Nemolizumab in patients with moderate-to-severe atopic dermatitis: Randomized, phase II, long-term extension study

Abstract

Nemolizumab, an anti-IL-31 receptor AmAb, improved pruritus, dermatitis, and sleep in adults with moderate-to-severe atopic dermatitis that was inadequately controlled by topical treatments in a phase II, 12-week, randomized, double-blind, placebo-controlled study (part A; NCT01986933). We sought to assess the long-term efficacy and safety of nemolizumab injected subcutaneously every 4weeks (Q4W) or every 8weeks (Q8W) in a 52-week, double-blind extension (part B). During part B, patients continued the previous nemolizumab dose (0.1, 0.5, or 2.0mg/kg Q4W or 2.0mg/kg Q8W). Part B end points included percentage improvement from baseline in pruritus visual analog scale and dermatitis scores (including the Eczema Area and Severity Index).
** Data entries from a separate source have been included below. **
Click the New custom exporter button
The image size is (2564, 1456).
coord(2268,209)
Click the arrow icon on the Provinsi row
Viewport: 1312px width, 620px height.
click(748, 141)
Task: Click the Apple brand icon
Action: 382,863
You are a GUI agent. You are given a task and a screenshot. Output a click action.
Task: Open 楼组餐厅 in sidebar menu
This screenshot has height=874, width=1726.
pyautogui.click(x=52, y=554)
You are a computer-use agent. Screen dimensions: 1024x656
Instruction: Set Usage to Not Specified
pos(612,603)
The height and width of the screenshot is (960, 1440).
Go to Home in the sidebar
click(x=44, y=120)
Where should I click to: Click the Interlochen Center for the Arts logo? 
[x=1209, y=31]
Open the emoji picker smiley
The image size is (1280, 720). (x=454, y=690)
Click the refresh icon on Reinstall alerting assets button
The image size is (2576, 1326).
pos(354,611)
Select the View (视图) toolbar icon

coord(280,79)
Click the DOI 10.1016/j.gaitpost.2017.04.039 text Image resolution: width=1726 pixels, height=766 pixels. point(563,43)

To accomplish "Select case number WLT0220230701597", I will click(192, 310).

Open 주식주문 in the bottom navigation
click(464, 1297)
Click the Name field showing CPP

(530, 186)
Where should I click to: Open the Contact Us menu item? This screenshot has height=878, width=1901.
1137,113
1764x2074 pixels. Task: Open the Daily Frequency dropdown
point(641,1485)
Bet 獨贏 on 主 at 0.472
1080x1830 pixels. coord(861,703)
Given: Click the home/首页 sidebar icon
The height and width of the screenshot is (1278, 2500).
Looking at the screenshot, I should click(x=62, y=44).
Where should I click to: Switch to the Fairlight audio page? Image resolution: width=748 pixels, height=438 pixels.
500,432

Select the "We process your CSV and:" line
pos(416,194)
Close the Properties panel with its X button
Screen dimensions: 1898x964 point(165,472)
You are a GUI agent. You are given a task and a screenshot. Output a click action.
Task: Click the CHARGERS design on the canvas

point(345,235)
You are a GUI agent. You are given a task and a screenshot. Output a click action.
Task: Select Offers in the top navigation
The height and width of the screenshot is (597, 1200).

Overall, 216 of 264 patients completed part A, and 191 entered part B; 131 completed part B. In 153 patients randomized to nemolizumab in part A, improvement from baseline in pruritus visual analog scale score was maintained/increased from weeks 12 to 64, with greatest improvement in the 0.5-mg/kg Q4W group (percentage change from baseline at week 64: -73.0, -89.6, -74.7, and -79.1 in the 0.1-, 0.5-, and 2.0-mg/kg Q4W and 2.0-mg/kg Q8W groups, respectively). Improvement from baseline in dermatitis scores was also maintained/increased to week 64 (percentage change in Eczema Area and Severity Index score: -68.5, -75.8, -78.9, and -69.3 in the 0.1-, 0.5-, and 2.0-mg/kg Q4W and 2.0-mg/kg Q8W groups, respectively). Over 64weeks, 83% to 89% had 1 or more adverse events, with no new safety concerns identified. Nemolizumab for up to 64weeks was efficacious and overall well tolerated in patients with moderate-to-severe atopic dermatitis inadequately controlled by topical therapy.